Now we want a formula for `W(t)` that tells us your weight at any time `t`.
* Our equation is `dW/dt = (1/3500)(I - 20W)`.
* This is a special kind of equation that we can solve by getting all the `W` terms on one side and all the `t` terms on the other. It looks like this: `dW / (I - 20W) = (1/3500) dt`.
* Then we do something called "integration" (it's like doing the opposite of finding the rate of change). It helps us go from how fast `W` changes to what `W` actually is.
* After doing the integration (which involves a bit of a math trick with logarithms), we find that the general solution looks like: `W(t) = I/20 + K * e^(-t/175)`.
* Here, `K` is just a number we figure out based on what your weight was at the very beginning. `e` is a special number (about 2.718) that shows up a lot in nature when things grow or shrink.

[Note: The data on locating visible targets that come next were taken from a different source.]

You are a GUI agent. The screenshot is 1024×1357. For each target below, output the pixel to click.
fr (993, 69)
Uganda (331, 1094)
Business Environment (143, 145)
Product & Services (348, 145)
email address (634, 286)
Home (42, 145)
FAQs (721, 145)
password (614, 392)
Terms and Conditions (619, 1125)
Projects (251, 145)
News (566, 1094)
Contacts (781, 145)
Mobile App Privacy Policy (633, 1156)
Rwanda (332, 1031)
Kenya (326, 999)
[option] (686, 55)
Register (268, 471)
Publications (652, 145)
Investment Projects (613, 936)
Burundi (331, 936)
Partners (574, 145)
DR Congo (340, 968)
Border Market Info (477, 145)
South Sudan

And `175` comes from `3500 / 20`.

**Part (d): Putting in Numbers and Graphing!**

Let's use the specific numbers given: the person starts at `W(0) = 160` pounds and eats `I = 3000` calories a day.
* First, plug `I = 3000` into our general formula from Part (c):
`W(t) = 3000/20 + K * e^(-t/175)`
`W(t) = 150 + K * e^(-t/175)`
* Now, we use the starting weight `W(0) = 160` to find `K`. Remember `t=0` means the beginning.
`160 = 150 + K * e^(0/175)`
`160 = 150 + K * e^0` (Since anything to the power of 0 is 1)
`160 = 150 + K * 1`
`160 = 150 + K`
So, `K = 10`.
* Our specific formula for this person's weight is: `W(t) = 150 + 10 * e^(-t/175)`.

* **Graphing it:**
* At the very beginning (`t=0`), `W(0) = 150 + 10 = 160`. (This matches our starting weight!)
* As time (`t`) goes on, the `e^(-t/175)` part gets smaller and smaller (because it's a negative exponent, it means it's like `1` divided by a growing number).
* Eventually, `e^(-t/175)` gets super close to zero.
* So, `W(t)` gets super close to `150 + 10 * 0 = 150`.
* This means the graph starts at 160 pounds and curves downwards, getting closer and closer to 150 pounds but never quite reaching it. This makes sense, because 150 pounds is the equilibrium weight for a 3000-calorie intake (`3000 / 20 = 150`). Since the person starts heavier than their equilibrium weight, they will slowly lose weight until they reach that stable weight.